The most important thing about this fast was it was totally apolitical i.e. it was not directed to resolve any political issue nor directed against the government. Besides, as in our celebrated epic, Mahabharata, on both sides of the dispute were ranged loving and close friends whom Gandhiji held in high esteem.

The dispute concerned the textile workers at Ahmedabad who were both underpaid and overworked. Gandhiji had studied their grievances and felt they were genuine. On the other side of the dispute were ranged the powerful textile magnates of Ahmedabad, led by the redoubtable Ambalal Sarabhai, the biggest textile manufacturer of Ahmedabad, who was a close friend of Gandhiji.

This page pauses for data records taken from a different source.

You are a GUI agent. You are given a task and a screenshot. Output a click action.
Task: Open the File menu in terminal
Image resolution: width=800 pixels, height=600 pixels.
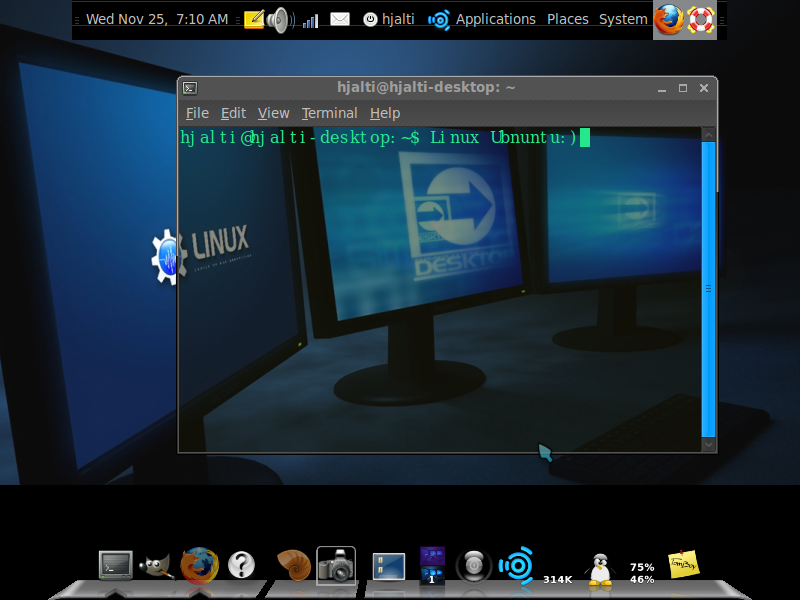[197, 113]
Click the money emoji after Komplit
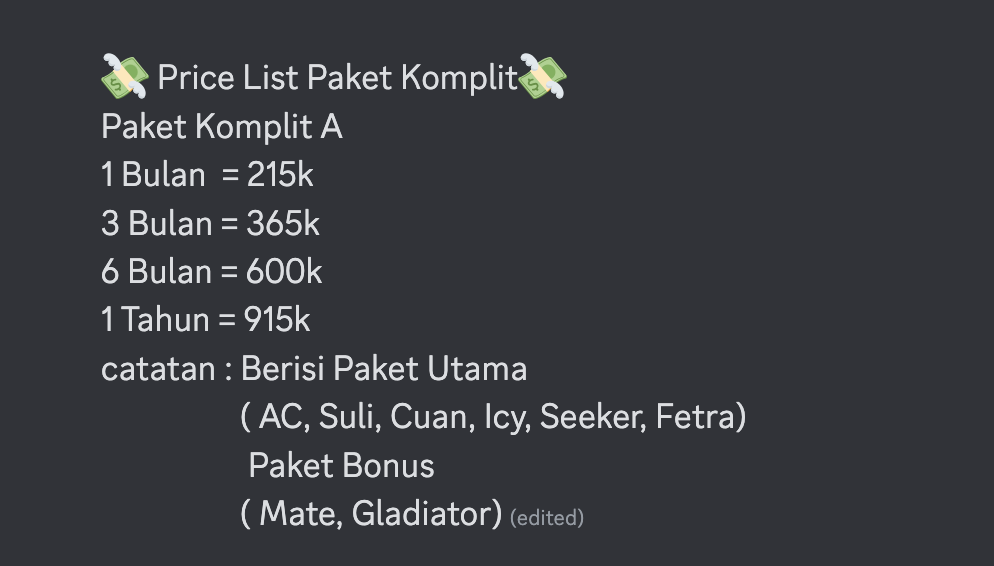The height and width of the screenshot is (566, 994). [543, 77]
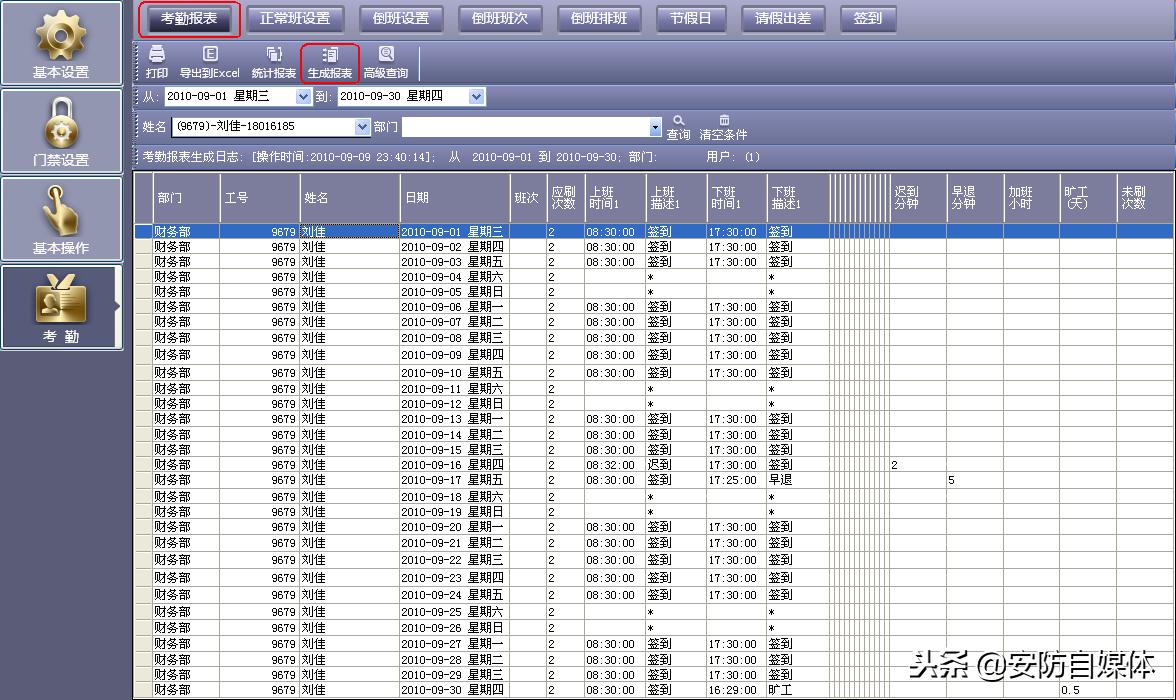This screenshot has width=1176, height=700.
Task: Click the 生成报表 generate report icon
Action: point(330,62)
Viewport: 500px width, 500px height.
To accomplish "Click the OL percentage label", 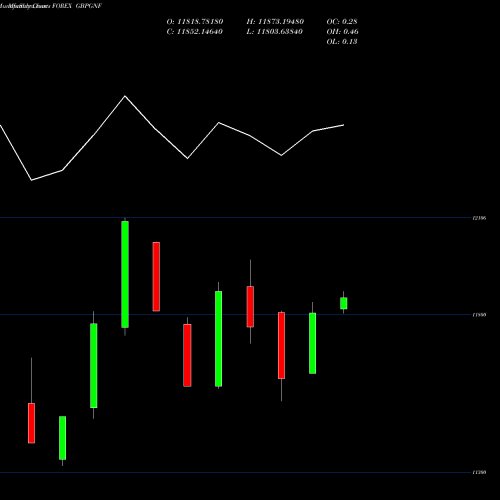I will pyautogui.click(x=342, y=42).
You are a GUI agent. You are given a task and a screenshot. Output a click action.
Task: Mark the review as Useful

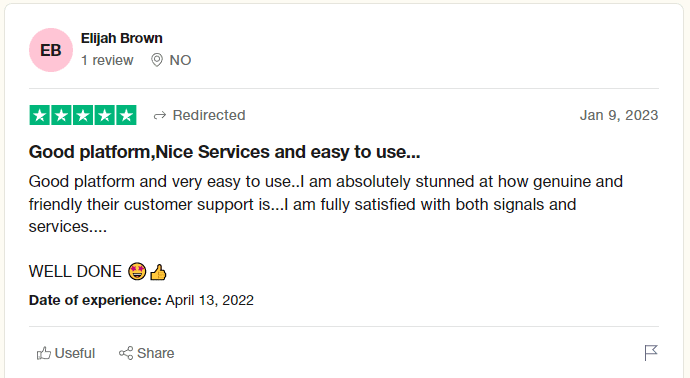tap(66, 353)
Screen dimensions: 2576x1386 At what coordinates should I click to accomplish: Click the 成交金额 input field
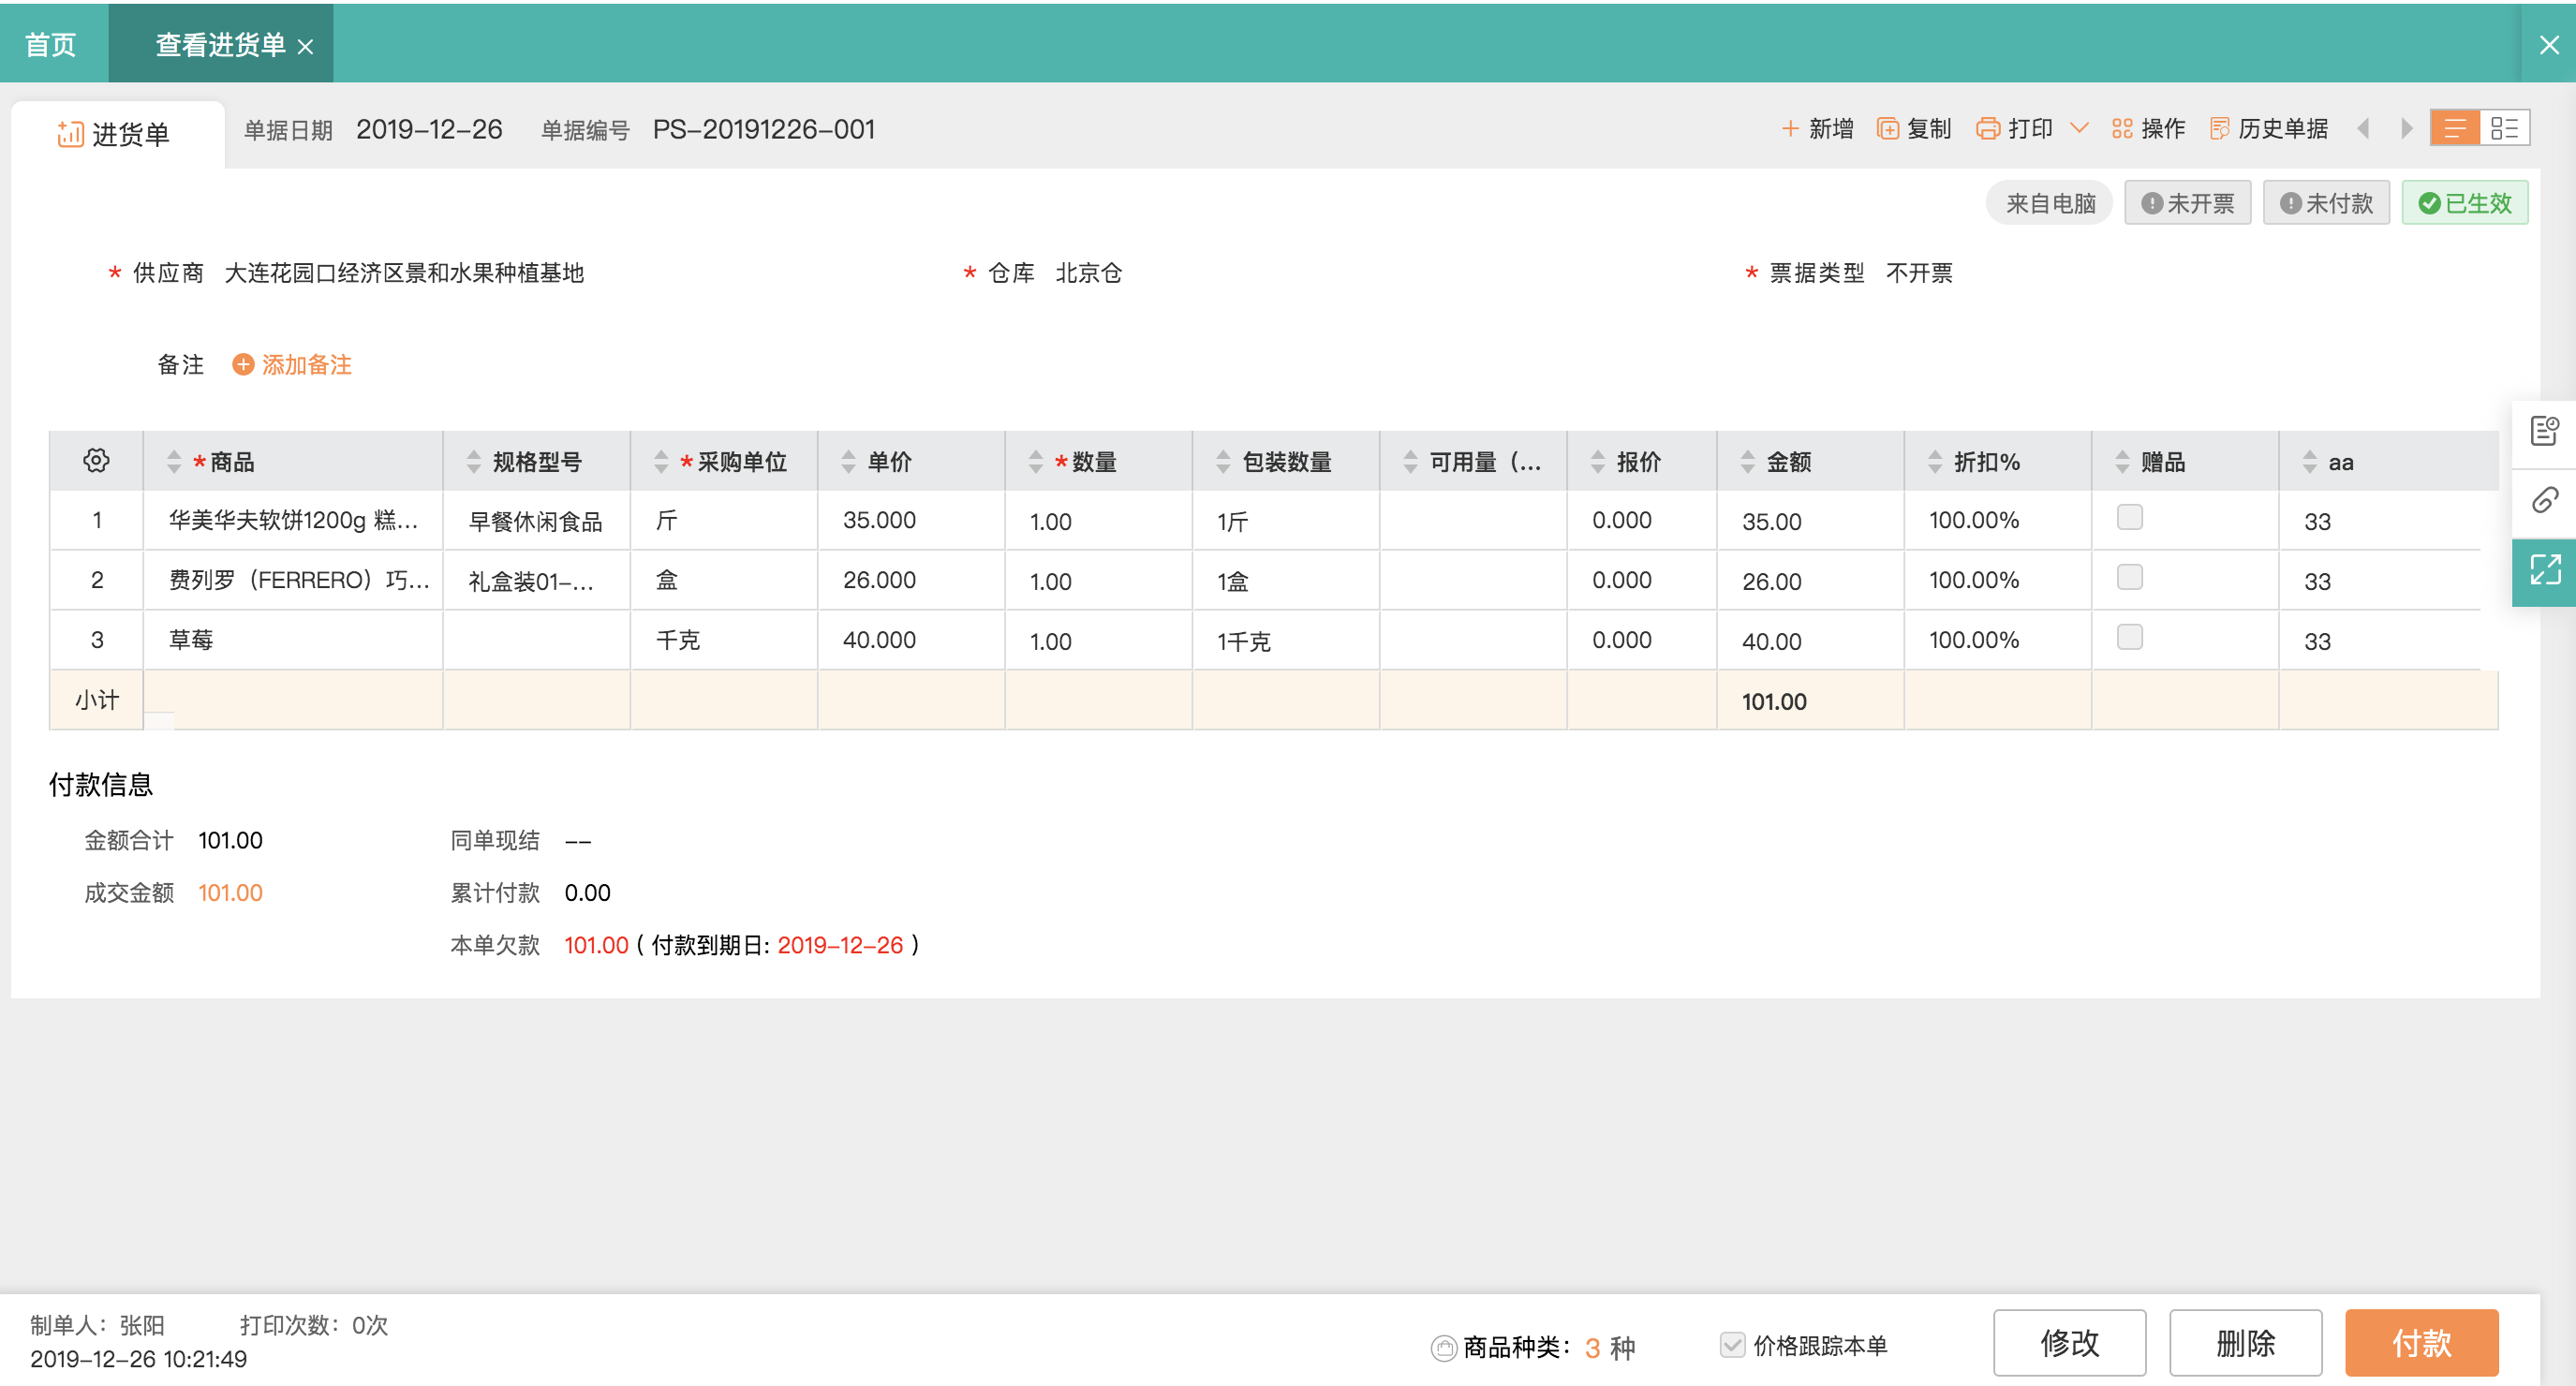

On the basis of his investigations, Gandhiji advised the millowners to arbitrate the issue. This suggestion was flatly rejected by the millowners. Gandhiji, therefore, advised the workers to go on strike, insisting that; (a) it should be totally violence free, (b) the workers should not attend mills till their demands were met.
Gandhiji was assisted in the strike by none other than Anasuyaben, sister of Ambalal Sarabhai, the leader of the millowners.
Everyday Gandhiji and the striking workers met, reviewed the progress of the strike. Later the workers would march to the town with their banners peacefully.
The millowners remained adamant. The strike dragged on. After some time Gandhiji felt that the enthusiasm of the workers was waning as less and less workers attended his morning meetings. Reports of some workers secretly attending the mills also reached him.
One morning while talking to the workers, Gandhiji suddenly threw a bombshell at them. He declared, he would not touch any food till the strike was won. His unexpected and breathtaking declaration, shook not only the strikers but the employers too. The workers cried, they would also join his fast. Anasuyaben was shattered and besides herself with grief. Gandhiji did not approve of anyone joining him in his fast.
He, however, realised that his sudden decision to fast which was mainly directed to maintain the workers unity, was acting unintentionally as a moral pressure on the millowners. Gandhiji told the millowners that they should not be influenced by his fast.
It was not directed against them. He was a striker and should be treated as such by the employers.
Three days after the fast, the millowners accepted his suggestion of arbitration and so the strike came to an end, which had lasted for three weeks. This first fast of Gandhiji set the pattern for the subsequent important fasts that Gandhiji undertook, based on utter truth and transparency!